- **WHAT IS EXPECTED**:
Examine each line of the data, and copy the ones containing "will".

Pixel coordinate grounding data:
◆ ◆ ◆ ◆ ◆

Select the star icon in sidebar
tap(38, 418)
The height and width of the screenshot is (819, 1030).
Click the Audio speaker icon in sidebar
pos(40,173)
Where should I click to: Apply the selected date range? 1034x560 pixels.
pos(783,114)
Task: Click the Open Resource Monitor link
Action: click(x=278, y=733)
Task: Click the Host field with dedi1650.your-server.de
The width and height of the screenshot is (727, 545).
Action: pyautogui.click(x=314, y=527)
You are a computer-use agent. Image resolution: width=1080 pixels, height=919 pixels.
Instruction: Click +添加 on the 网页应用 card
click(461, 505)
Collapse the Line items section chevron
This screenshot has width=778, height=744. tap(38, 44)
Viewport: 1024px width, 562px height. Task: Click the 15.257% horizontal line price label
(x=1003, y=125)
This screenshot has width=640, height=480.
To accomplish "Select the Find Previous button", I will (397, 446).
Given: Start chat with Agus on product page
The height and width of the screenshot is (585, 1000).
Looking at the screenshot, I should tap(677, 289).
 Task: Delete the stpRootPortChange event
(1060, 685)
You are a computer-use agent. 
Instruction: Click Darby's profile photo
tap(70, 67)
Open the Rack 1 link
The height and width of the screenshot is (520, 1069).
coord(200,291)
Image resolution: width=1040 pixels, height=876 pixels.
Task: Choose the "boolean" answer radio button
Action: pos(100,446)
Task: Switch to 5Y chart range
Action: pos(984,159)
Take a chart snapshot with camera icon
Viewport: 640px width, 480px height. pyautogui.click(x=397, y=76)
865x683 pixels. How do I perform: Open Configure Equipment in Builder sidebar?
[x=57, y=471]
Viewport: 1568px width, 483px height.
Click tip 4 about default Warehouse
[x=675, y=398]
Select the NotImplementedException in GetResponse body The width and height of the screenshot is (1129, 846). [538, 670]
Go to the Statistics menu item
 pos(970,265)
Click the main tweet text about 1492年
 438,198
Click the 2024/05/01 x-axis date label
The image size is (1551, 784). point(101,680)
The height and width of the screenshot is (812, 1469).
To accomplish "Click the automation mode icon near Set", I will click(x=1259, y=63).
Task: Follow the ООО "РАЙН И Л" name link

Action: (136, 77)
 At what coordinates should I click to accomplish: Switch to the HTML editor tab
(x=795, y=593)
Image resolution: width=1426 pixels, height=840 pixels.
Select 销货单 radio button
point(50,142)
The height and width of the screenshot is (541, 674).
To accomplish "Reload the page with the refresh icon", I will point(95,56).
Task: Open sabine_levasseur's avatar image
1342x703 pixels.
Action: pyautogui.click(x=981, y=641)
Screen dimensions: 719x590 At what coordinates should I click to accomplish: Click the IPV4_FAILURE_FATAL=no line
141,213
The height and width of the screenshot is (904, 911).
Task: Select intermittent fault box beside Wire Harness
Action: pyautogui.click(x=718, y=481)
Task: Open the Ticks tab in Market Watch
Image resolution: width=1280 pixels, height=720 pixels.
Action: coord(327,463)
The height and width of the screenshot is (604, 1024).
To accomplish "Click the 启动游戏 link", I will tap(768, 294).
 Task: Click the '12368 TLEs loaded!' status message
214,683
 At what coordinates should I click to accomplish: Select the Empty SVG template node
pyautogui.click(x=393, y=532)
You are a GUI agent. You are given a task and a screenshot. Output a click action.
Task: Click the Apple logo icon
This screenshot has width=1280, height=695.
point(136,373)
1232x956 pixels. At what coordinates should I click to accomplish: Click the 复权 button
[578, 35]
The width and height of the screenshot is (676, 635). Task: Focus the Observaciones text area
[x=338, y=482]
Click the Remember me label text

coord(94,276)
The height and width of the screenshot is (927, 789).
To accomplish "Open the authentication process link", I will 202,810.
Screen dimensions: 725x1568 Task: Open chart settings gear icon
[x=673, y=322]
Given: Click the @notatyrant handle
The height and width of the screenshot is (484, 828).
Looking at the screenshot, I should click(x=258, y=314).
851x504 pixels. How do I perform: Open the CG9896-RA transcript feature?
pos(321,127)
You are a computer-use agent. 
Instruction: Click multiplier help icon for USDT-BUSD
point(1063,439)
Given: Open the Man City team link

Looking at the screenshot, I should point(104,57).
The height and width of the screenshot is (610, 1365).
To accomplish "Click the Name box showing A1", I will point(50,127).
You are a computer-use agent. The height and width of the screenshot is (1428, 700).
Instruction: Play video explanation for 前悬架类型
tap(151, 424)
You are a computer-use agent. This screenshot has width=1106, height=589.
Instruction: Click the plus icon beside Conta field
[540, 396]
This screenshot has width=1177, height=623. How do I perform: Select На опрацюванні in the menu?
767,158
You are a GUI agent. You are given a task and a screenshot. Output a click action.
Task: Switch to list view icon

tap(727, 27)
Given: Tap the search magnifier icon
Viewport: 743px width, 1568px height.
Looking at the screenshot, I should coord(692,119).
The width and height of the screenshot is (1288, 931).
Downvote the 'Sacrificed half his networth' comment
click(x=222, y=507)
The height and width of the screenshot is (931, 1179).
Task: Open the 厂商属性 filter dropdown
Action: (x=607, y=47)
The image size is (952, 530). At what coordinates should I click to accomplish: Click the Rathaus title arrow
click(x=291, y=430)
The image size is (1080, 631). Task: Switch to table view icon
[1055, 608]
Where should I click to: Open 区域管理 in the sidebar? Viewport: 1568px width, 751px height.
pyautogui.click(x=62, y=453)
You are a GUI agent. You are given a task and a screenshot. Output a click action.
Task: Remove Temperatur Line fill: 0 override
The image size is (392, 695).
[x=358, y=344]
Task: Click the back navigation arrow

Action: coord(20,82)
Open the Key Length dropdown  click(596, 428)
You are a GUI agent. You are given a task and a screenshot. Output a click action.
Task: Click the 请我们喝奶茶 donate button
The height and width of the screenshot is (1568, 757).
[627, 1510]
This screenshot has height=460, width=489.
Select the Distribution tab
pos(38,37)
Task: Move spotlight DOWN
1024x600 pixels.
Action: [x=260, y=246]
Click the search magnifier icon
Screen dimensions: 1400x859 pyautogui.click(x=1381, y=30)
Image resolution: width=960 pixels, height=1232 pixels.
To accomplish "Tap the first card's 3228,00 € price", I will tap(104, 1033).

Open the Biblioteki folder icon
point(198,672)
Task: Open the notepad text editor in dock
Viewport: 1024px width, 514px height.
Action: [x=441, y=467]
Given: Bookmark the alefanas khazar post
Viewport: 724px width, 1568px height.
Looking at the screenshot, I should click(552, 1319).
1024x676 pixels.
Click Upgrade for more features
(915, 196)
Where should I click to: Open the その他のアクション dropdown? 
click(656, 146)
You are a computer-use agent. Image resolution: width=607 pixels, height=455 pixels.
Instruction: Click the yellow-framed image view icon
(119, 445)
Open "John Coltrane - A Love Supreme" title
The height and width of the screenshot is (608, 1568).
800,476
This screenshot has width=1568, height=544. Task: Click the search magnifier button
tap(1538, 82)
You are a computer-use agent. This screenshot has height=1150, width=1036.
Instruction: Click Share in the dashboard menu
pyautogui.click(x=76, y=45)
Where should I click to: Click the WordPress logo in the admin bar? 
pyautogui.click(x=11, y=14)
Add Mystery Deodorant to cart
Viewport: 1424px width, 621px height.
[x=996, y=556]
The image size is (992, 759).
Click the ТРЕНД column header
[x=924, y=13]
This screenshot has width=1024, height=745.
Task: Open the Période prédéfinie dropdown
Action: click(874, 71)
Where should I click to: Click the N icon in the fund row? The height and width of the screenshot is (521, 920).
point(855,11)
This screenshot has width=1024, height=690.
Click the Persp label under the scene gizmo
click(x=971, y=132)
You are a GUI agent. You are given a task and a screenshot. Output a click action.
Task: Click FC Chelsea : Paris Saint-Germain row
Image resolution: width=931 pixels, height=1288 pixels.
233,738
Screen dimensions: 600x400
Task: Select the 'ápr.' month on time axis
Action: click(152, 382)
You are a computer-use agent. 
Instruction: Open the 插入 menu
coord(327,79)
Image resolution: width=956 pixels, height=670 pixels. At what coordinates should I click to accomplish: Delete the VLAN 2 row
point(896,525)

◆ ◆ ◆ ◆ ◆

- **EXERCISE RESULT**:
To accomplish "Select the Find Previous button", I will (397, 446).
To accomplish "Click the automation mode icon near Set", I will click(x=1259, y=63).
To accomplish "Reload the page with the refresh icon", I will point(95,56).
To accomplish "Click the 启动游戏 link", I will tap(768, 294).
To accomplish "Open the authentication process link", I will 202,810.
To accomplish "Click the Name box showing A1", I will point(50,127).
To accomplish "Tap the first card's 3228,00 € price", I will tap(104, 1033).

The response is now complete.